ПУНКТ ЗАДАНИЯ -> В какой области черепа, согласно фрагменту текста, обнаружена травма у женщины из погребения 130?
──────── ФРАГМЕНТ ТЕКСТА ────────
У другой женщины (МАЭ №5773–73, погр. 130) травма была обнаружена в затылочной области. Поскольку нет следов активного воспалительного процесса, можно предположить, что удар по голове нанесли незадолго до смерти или в момент ее. Это дырчатый округлый по форме перелом размером 20х22 мм в максимальной части и 17×19 мм – в минимальной. Есть характерная площадка, указывающая на точку приложения удара тупым по форме предметом, нарушившим целостность затылочной кости (Рис.2). Наиболее вероятно, что удар был нанесен с большой силой индивиду, лежащему на животе лицом вниз. В точке контакта образовалось вдавление, которое повлекло за собой образование дырчатого перелома с периметром бóльшего размера из‑за радиального растрескивания костей черепа от точки приложения силы. При дифференциальной диагностике следует учитывать, что подобное отверстие могло образоваться из‑за намеренной оперативной перфорации черепа, т.е. трепанации его [10] или вследствие системного заболевания. Так, в свое время Д.Г.Рохлин [11] выдвинул предположение, что как это отверстие, так и другое – поменьше диаметром (6х4 мм), располагающееся на теменной кости примерно на том же уровне, могут быть следствием метастазов злокачественной опухоли или результатом миеломатоза (злокачественное изменение). На первый взгляд поставленный диагноз кажется оправданным, т.к. при миеломе на костях черепа образуются отверстия различного диаметра, причем основное (первичное) бывает самого большого размера. Тем не менее, мы позволим себе не согласиться с предположением Дмитрия Герасимовича, так как характер края обнаруженных отверстий убедительно опровергает выдвинутый для обсуждения диагноз. Поясним, что при такого рода заболевании края повреждений «фестончатые», т.е. образуют разноразмерные по толщине краевые повреждения всех пластинок черепа вследствие активного лизиса костной ткани [12] . В нашем случае описанные перфорации обнаруживают ровные края с характерными сколами, образованными от механического воздействия на верхнюю пластинку черепа (см. Рис.2). Что касается идеи проведения операции трепанации черепа, то для Перу известны трепанации подобной формы, образованные от удара специальным ритуальным V–образным двулопастным ножом. Возможно, совпадение очертаний отверстия позволяет представить себе форму предмета, которым могла быть произведена перфорация, однако не дает оснований утверждать намеренность проведения именно операции. Таким образом, вопрос о природе перфорации остается дискуссионным.
──────── ПРЕДОСТАВЛЕННЫЕ ДАННЫЕ ────────
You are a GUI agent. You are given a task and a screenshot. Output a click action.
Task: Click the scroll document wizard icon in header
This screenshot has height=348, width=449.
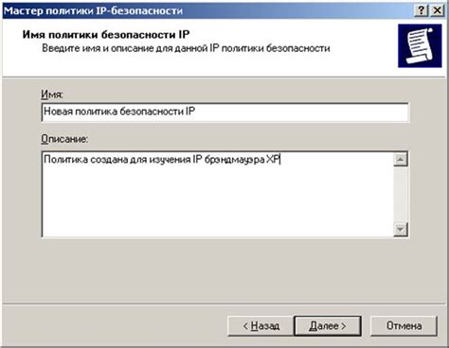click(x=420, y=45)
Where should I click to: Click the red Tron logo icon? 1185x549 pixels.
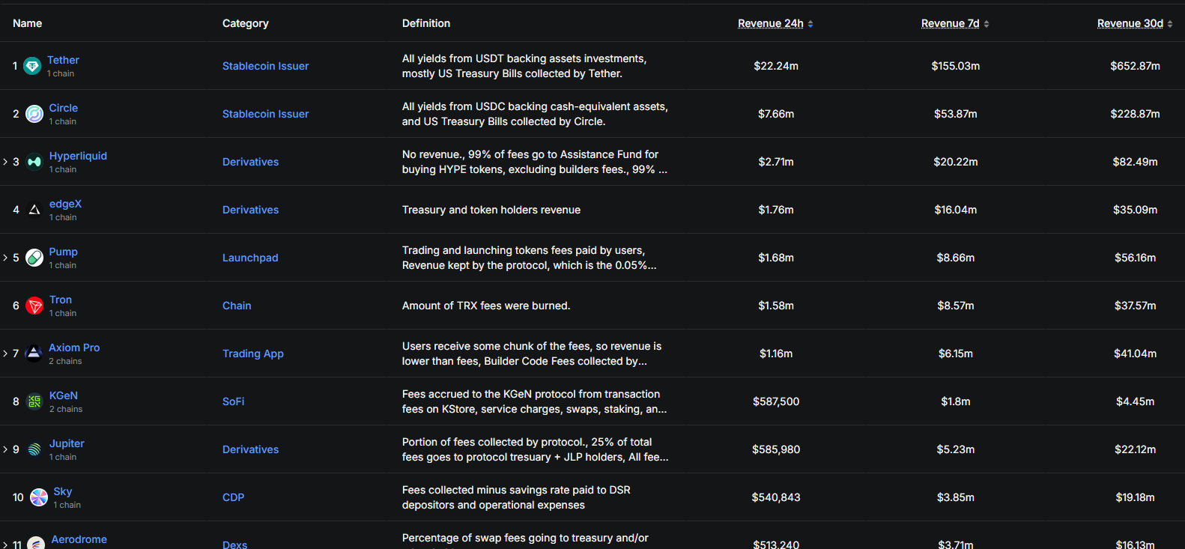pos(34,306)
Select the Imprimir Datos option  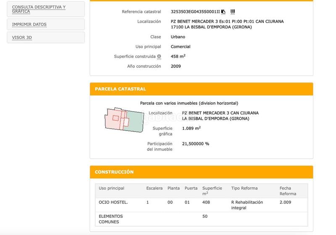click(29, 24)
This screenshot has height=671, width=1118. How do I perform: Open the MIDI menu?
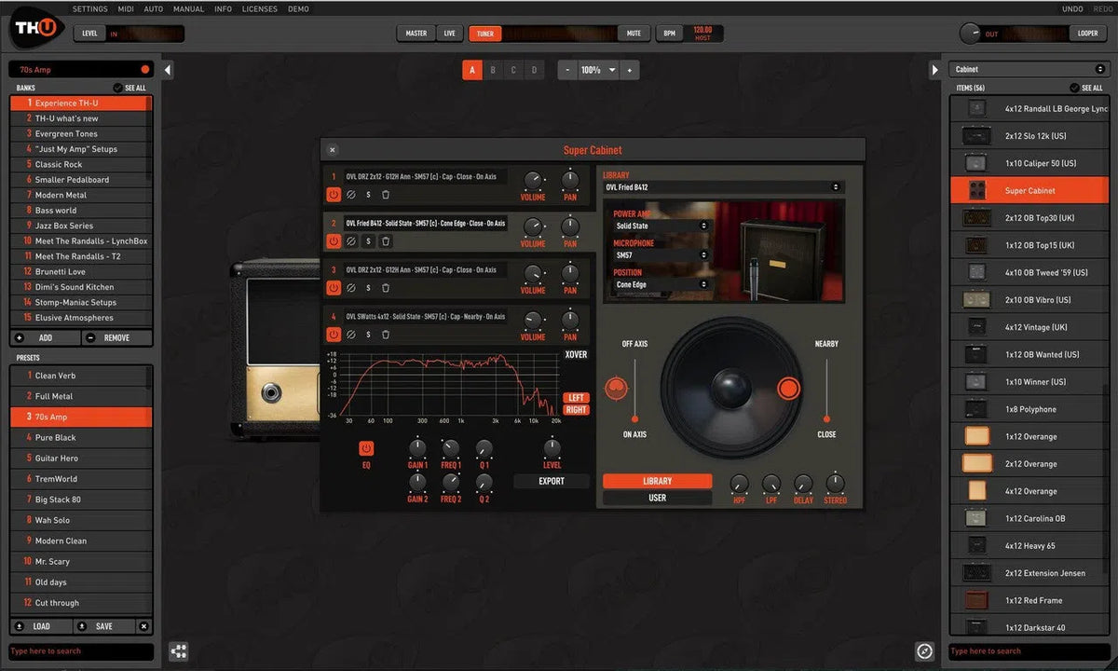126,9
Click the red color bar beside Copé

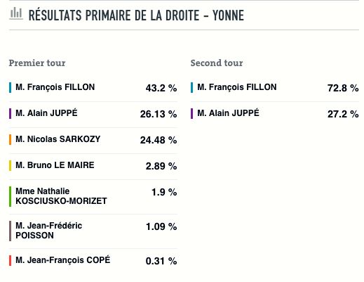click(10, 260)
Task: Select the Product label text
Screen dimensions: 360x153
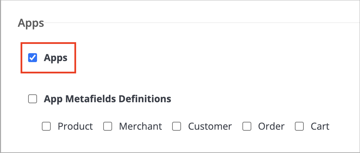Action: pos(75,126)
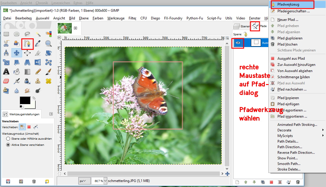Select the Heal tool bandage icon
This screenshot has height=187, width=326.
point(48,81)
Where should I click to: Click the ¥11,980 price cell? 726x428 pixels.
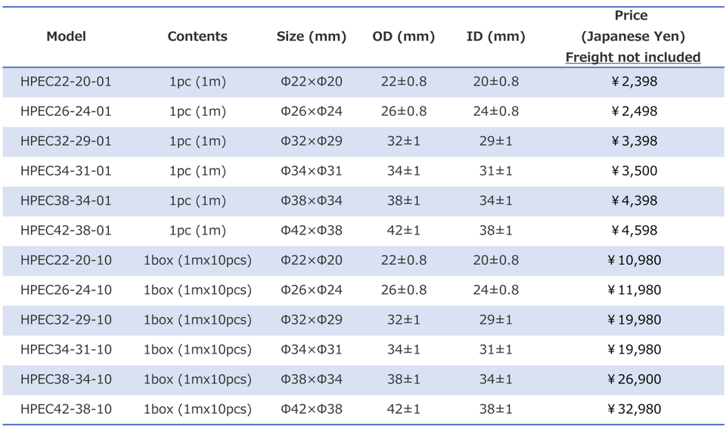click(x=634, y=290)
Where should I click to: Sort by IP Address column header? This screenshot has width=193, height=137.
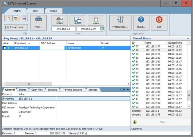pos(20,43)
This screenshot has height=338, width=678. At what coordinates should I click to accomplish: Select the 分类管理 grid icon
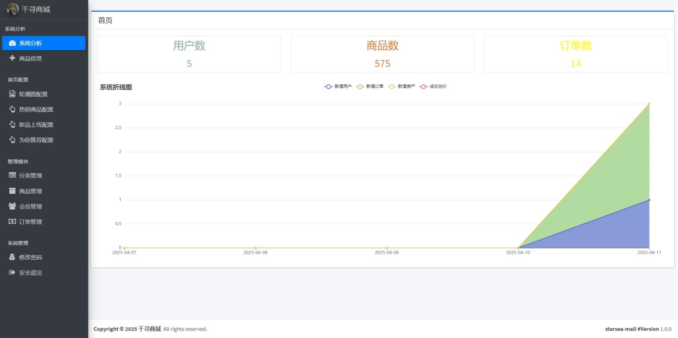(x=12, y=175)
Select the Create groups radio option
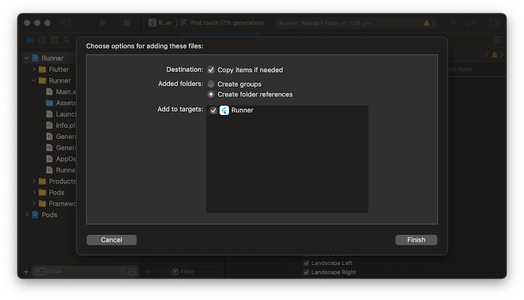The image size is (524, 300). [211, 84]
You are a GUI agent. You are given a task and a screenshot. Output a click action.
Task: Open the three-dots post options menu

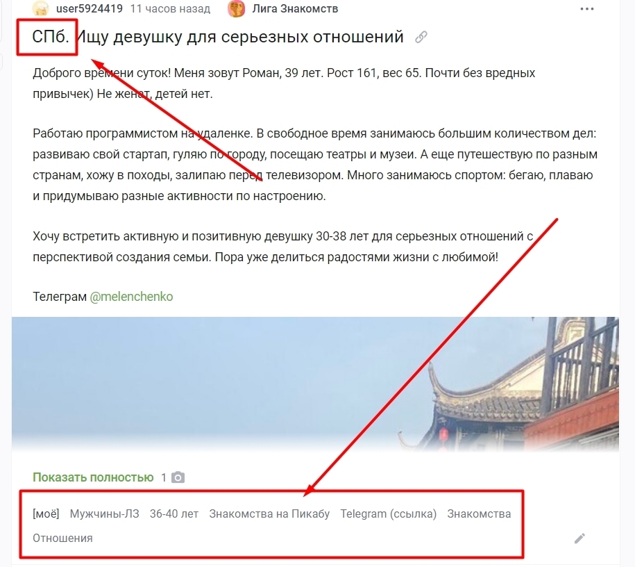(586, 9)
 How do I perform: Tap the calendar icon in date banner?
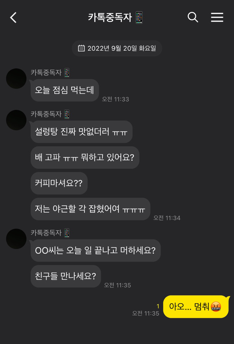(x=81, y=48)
────────
──────── ПРЕДОСТАВЛЕННЫЕ ДАННЫЕ ────────
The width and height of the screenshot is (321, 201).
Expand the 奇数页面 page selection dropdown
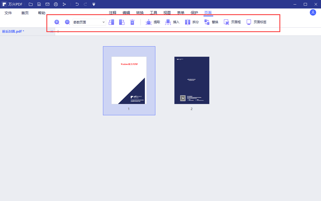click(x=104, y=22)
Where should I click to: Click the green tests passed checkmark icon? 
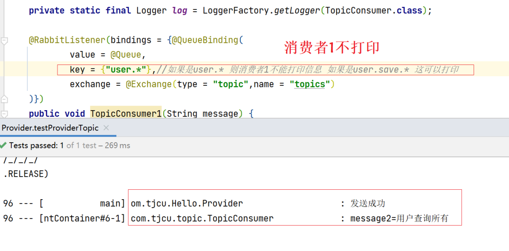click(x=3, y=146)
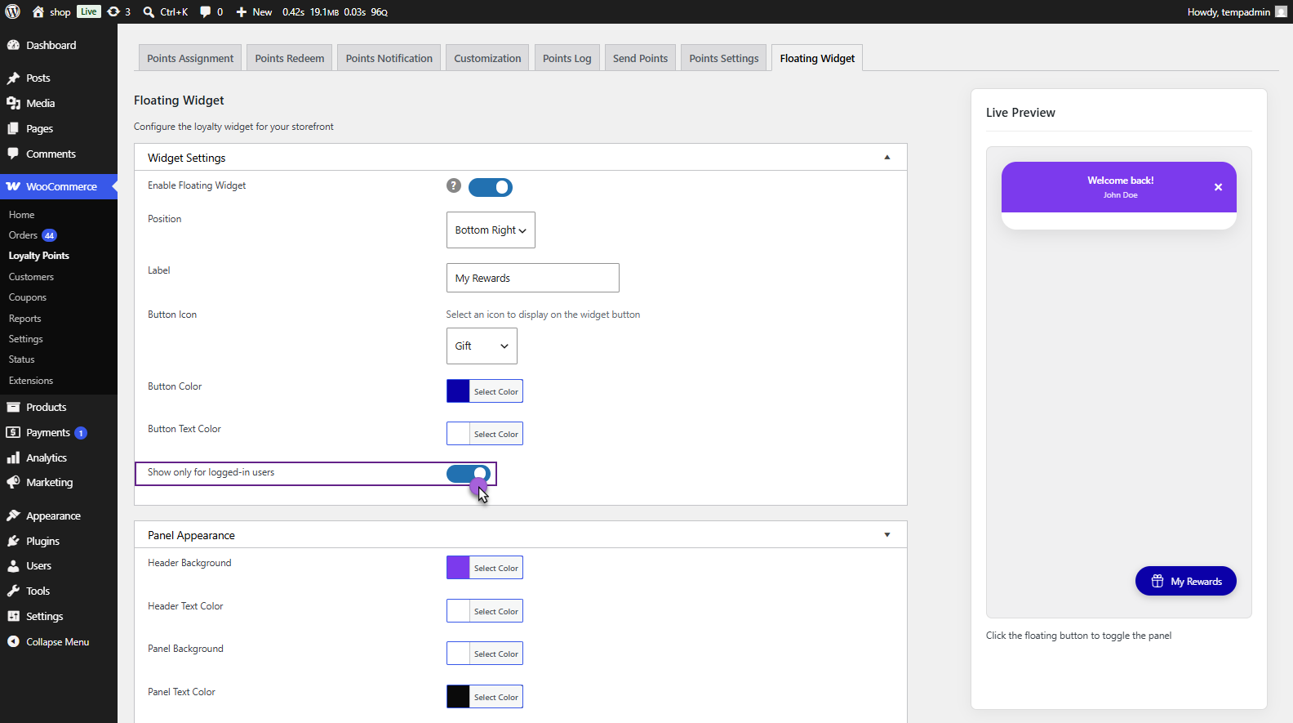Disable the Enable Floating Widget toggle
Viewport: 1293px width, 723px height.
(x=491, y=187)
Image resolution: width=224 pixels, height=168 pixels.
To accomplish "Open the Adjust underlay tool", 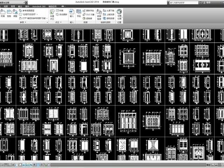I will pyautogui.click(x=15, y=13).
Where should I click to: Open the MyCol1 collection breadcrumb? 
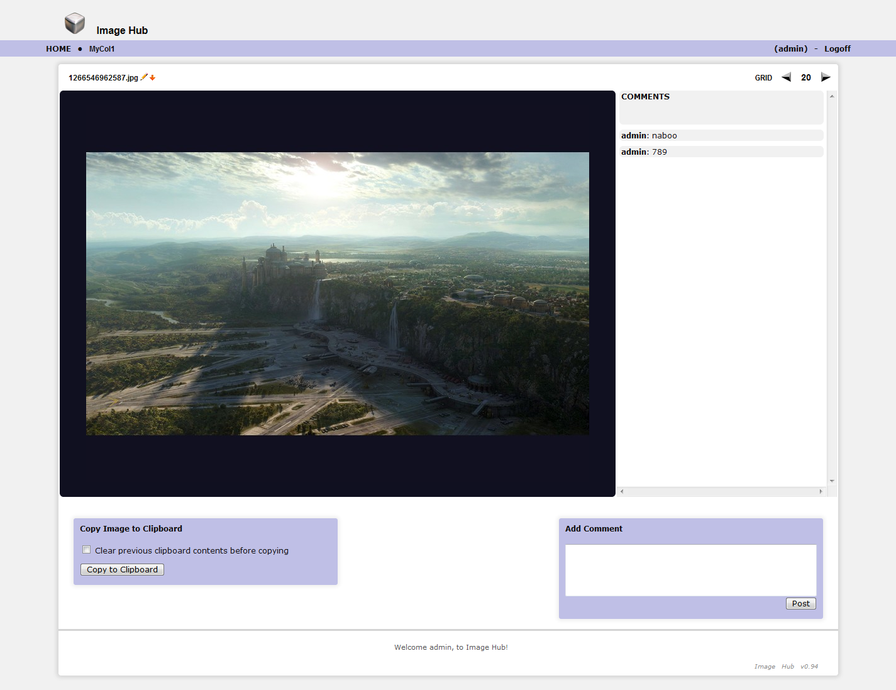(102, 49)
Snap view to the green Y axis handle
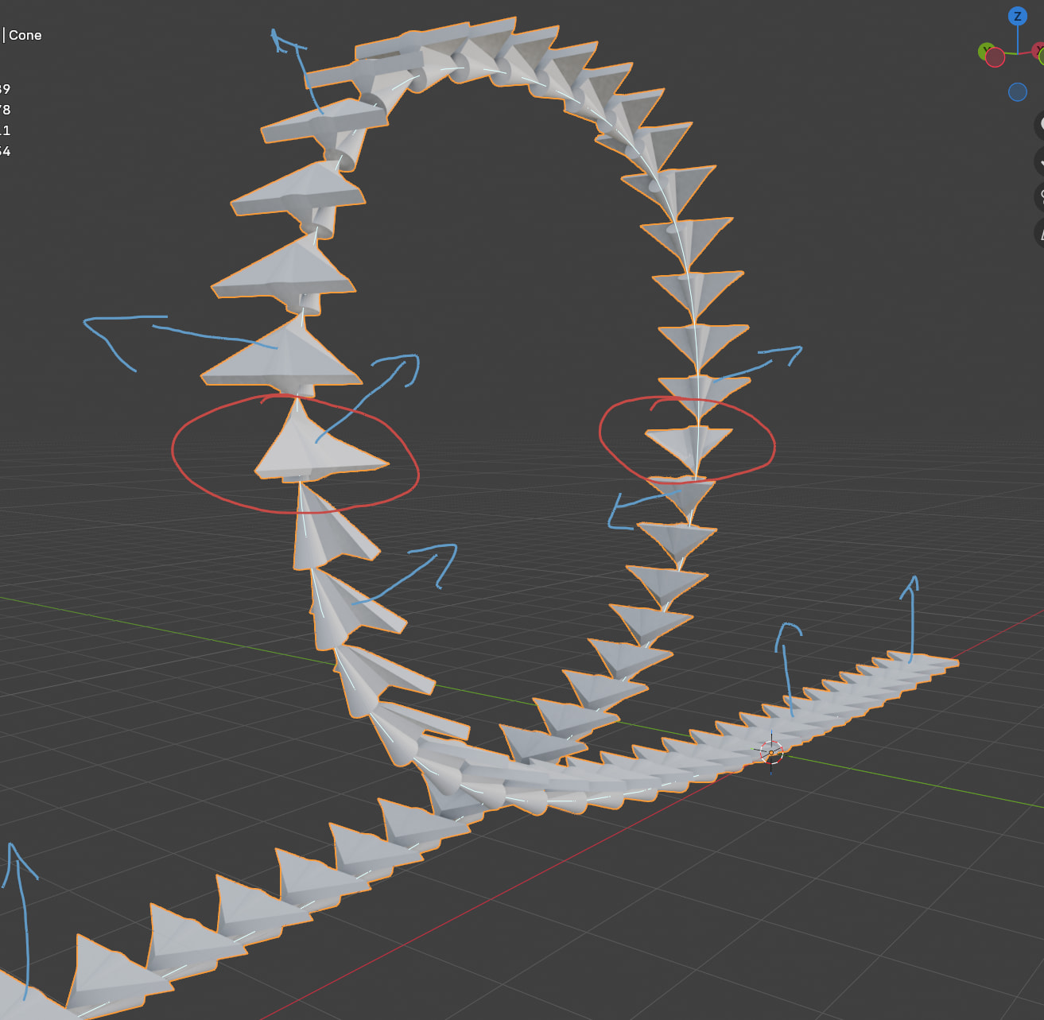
────────
РЕШЕНИЕ УПРАЖНЕНИЯ -> В затылочной области.